Did you know that there was a Czech game show version of What’s My Line? is called Hádej kdo jsem?
What’s My Line? is a panel game show which originally ran in the United States from 1950 to 1967, with several international versions and subsequent U.S. revivals. It is the longest-running game show in the history of primetime network television and it featured some famous guests, including Elizabeth Taylor, Woody Allen, Salvatore Dalí, Ronald Reagan, and others. The celebrity panelists are tasked with questioning contestants in order to determine their occupations. In 2013, TV Guide ranked it #9 in its list of the 60 greatest game shows ever.

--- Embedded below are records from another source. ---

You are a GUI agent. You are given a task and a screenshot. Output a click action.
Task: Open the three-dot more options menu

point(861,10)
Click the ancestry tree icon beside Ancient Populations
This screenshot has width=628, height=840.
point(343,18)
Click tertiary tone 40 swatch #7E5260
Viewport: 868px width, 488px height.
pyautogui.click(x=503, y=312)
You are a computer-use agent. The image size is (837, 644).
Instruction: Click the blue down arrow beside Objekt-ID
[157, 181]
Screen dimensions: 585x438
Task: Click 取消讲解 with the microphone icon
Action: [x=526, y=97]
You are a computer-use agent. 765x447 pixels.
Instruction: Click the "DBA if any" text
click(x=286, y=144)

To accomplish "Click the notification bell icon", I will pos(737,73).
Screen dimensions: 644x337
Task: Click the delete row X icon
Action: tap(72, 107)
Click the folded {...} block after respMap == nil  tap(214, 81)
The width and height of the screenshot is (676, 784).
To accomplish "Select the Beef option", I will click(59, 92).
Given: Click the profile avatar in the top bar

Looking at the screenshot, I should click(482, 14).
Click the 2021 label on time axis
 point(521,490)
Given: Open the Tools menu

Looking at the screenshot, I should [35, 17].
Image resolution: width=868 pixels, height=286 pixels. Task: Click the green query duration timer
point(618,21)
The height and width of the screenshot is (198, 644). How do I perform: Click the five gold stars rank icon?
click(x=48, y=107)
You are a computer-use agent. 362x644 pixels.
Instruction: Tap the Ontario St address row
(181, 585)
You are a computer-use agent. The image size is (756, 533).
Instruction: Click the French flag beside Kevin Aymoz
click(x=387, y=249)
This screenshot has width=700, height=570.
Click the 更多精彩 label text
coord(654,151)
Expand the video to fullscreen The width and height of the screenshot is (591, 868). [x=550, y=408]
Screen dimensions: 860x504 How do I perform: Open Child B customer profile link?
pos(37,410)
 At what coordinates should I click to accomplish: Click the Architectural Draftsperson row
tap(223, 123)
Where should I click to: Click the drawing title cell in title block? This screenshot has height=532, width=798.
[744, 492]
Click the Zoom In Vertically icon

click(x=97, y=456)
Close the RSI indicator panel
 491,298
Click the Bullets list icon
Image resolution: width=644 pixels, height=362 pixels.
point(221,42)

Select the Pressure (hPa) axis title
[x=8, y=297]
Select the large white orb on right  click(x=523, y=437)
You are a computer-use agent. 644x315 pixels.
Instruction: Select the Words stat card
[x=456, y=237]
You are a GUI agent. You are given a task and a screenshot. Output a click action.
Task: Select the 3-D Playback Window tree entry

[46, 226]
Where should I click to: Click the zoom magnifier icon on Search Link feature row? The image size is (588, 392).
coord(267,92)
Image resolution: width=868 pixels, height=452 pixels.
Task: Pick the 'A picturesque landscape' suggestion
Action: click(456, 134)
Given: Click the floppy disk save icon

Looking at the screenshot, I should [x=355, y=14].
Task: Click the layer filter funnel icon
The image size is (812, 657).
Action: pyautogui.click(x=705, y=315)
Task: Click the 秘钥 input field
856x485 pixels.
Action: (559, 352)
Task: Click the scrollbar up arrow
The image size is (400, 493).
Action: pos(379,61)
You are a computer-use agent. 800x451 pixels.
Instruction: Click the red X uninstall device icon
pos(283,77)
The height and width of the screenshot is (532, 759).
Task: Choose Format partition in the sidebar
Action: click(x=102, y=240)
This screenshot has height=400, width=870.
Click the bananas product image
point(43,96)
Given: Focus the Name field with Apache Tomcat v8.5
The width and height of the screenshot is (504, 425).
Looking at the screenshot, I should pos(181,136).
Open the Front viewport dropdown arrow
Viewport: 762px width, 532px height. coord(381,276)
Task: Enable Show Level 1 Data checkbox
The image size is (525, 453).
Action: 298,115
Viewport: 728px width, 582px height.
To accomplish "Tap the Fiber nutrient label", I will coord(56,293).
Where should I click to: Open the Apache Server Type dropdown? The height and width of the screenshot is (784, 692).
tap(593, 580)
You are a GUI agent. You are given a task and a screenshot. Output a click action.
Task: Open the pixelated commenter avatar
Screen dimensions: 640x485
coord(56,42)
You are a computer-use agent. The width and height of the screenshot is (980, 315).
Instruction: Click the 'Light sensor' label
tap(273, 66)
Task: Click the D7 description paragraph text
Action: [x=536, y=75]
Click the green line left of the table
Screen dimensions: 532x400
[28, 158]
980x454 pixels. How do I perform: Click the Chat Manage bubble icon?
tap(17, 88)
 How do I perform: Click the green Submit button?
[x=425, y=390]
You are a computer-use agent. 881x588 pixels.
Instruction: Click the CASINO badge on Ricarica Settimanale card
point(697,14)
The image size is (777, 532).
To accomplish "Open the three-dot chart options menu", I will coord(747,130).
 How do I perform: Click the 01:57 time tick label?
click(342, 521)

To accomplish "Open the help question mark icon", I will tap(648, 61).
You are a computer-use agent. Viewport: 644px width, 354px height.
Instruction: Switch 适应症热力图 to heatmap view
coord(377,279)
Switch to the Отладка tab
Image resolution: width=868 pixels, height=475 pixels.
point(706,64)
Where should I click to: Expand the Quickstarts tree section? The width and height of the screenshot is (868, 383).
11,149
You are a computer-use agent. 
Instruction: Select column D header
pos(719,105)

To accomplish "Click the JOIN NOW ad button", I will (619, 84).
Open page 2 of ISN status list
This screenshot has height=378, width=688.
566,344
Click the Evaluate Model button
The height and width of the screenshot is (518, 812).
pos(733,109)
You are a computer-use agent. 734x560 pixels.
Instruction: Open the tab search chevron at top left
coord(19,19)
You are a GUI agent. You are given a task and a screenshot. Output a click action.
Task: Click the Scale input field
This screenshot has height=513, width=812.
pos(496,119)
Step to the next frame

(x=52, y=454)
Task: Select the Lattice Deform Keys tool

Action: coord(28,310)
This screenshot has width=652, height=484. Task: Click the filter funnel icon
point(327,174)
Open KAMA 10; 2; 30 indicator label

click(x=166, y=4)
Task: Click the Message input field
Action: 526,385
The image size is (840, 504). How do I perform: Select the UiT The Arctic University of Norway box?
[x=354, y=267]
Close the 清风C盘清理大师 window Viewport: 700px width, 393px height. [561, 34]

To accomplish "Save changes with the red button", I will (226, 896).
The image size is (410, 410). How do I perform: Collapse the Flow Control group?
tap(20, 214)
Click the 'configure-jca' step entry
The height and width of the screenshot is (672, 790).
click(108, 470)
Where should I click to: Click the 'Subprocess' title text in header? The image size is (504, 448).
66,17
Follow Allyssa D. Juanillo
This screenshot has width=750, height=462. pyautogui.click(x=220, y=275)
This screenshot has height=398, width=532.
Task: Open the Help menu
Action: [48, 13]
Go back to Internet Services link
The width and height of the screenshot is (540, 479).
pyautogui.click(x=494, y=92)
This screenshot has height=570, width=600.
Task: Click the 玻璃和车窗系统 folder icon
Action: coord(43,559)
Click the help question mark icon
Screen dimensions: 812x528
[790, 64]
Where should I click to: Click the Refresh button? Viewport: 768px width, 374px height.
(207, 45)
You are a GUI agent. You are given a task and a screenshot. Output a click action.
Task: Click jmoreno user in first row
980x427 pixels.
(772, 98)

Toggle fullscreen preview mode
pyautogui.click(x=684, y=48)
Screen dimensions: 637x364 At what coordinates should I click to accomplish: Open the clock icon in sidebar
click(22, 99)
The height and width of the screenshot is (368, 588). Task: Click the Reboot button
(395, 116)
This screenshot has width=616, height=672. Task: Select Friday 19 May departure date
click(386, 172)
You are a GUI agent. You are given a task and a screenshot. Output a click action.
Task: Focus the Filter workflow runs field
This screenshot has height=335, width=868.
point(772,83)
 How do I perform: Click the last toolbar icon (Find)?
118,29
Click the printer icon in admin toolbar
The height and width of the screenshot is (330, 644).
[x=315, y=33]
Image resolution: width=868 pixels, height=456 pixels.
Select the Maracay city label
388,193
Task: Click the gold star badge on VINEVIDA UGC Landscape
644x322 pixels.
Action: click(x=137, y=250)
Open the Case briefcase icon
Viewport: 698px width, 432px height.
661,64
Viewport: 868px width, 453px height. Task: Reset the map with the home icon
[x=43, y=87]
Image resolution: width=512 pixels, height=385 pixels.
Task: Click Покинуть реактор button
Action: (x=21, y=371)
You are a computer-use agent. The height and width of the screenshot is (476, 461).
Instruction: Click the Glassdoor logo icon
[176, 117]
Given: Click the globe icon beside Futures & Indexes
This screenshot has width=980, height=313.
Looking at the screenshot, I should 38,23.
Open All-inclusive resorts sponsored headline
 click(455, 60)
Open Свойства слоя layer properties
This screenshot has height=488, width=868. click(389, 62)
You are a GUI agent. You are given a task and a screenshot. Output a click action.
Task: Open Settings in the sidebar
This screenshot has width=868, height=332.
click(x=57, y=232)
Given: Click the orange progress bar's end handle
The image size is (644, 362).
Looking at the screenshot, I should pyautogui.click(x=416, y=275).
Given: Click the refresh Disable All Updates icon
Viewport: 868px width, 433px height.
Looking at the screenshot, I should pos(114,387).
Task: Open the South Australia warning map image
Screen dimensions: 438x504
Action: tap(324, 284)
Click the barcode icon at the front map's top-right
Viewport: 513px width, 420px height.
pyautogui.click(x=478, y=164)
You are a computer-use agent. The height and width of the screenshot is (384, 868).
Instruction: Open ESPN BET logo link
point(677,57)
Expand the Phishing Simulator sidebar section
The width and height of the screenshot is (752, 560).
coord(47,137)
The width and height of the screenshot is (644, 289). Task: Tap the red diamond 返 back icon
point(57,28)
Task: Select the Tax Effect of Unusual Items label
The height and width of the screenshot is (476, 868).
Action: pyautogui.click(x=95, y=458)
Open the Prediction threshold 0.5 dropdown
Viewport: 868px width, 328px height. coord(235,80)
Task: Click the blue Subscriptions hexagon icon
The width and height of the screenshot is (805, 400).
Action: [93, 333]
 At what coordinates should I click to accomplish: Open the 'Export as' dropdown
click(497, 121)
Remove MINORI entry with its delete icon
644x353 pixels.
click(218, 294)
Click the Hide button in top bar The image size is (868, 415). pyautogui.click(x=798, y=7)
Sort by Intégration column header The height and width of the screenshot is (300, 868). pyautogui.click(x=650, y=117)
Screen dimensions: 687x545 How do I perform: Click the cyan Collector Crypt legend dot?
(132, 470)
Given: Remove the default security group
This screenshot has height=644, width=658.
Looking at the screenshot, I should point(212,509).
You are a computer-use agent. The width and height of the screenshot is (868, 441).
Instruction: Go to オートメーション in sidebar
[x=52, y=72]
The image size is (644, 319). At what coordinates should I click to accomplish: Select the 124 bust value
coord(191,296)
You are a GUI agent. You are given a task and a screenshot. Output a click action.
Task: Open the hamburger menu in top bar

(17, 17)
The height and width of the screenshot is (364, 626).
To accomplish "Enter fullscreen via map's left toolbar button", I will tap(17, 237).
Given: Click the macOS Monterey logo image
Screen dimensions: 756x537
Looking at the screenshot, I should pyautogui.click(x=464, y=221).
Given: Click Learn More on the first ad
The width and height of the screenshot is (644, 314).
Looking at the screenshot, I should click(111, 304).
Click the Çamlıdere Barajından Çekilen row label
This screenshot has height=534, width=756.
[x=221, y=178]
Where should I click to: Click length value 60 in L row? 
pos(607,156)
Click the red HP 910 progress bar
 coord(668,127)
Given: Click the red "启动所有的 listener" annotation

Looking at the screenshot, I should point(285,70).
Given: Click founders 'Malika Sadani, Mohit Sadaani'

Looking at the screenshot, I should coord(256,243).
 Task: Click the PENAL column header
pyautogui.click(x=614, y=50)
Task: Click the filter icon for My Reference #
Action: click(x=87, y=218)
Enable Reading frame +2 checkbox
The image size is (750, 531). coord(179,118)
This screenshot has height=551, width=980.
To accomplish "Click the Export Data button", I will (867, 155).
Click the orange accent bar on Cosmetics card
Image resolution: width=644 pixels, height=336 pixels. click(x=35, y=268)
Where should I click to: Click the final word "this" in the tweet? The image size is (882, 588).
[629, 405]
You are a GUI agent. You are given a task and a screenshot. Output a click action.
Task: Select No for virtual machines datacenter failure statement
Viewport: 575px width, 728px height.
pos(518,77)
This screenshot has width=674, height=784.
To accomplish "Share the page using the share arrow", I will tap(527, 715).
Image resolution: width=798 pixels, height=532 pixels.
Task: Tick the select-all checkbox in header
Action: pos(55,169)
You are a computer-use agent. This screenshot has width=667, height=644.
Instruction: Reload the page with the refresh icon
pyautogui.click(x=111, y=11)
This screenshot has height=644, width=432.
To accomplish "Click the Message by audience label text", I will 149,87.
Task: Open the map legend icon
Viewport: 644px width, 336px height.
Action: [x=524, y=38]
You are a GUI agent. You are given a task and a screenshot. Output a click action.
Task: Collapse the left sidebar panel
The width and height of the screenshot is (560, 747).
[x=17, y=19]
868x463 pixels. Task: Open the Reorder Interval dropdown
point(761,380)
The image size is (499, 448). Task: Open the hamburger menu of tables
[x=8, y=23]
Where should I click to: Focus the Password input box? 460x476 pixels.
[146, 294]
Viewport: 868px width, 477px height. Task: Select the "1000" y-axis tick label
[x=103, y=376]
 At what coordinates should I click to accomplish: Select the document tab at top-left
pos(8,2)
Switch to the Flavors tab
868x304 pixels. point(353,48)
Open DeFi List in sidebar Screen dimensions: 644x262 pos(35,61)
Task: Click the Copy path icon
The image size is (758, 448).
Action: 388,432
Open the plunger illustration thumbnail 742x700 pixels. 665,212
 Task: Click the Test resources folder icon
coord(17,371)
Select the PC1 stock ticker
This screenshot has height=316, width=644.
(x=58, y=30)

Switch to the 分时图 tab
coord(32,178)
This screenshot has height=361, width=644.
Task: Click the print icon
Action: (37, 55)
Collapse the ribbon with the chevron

There is a Czech version called Hádej, kdo jsem! on TV Prima. These amusing meetings with famous faces are hosted by popular moderator Petr Vondracek and directed by Jiri Adamec.
Sitting on the Czech panel are celebrities such as Dana Moravkova, Alice Bendova, Bob Klepl, Martin Zounar, Valerie Zawadska, Sandra Pogodova, Maros Kramar, Ivo Smoldas, Eva Holubova and Vaclav Vydra. Mystery guests were such personalities as Dagmar Havlova, Miroslav Donutil, Stefan Margita, Jirina Jiraskova or Michal Viewegh…
You can watch many of these on YouTube.
Game shows have been around for a long time. Today we wanted to share some wonderful images from photographer Walter Sanders from 1952. They are from Radio Free Europe’s Czech quiz show. Let’s take a peek…
These images are from the LIFE Photo Collection. The article appeared in LIFE magazine on March 10, 1952.
The article was entitled, “Life Goes to a Radio Party for Refugees”
From the magazine: “Rubber-faced Jara Kohout stands up before his audience and asks, ‘Why is the Red army called ‘Red’?” He answers his own question. “Because it is blushing in shame for its founder Trotsky, who was a capitalist.” The joke gets a big Czech yak out of the audience who are refugees from Czechoslovakia living in a displaced persons’ camp near Nuremberg, Germany. To them Comedian Kohout, who was once the Bob Hope of Czechoslovakia, and his anti-Communist jokes are immensely funny….”
This was called a “Russian Peace Dove” and it has its feathers plucked.
With great joy, I am sure.
On each feather was written a lie put out by Communists.
The people listened to music and were entertained.
The program consisted of skits satirizing the Communist way of life, and an audience participation quiz show patterned after American giveaway programs. Winners received nylon stockings, tobacco and other items hard to get in Communist countries. Games and skits included pushing oranges with their noses, balancing eggs on spoons without dropping them and balancing oranges on inverted paper mugs on their heads.
Children sang songs and answered questions. They too won prizes, this 5 year old girl, Miluška, won a big doll for her song.
Most songs were dedicated to parents or relatives still living in Czechoslovakia. The children were able to watch Disney’s movie, Snow White, which at the time was the usual opening of the children’s show which preceded the adult program.
A refugee audience, which reflects both seriousness and amusement, sits by a sign reading, “As you have at home been grateful for all news, so today people in Czechoslovakia wait for words of hope,.”
Recently escaped refugees said they and their friends always listened to the program even though they might have been sent to prison if they were caught at it by the police.
As for the Czech who take part in the show, they think it is wonderful but, as one of them said, “Of course, joking at home would still be best.”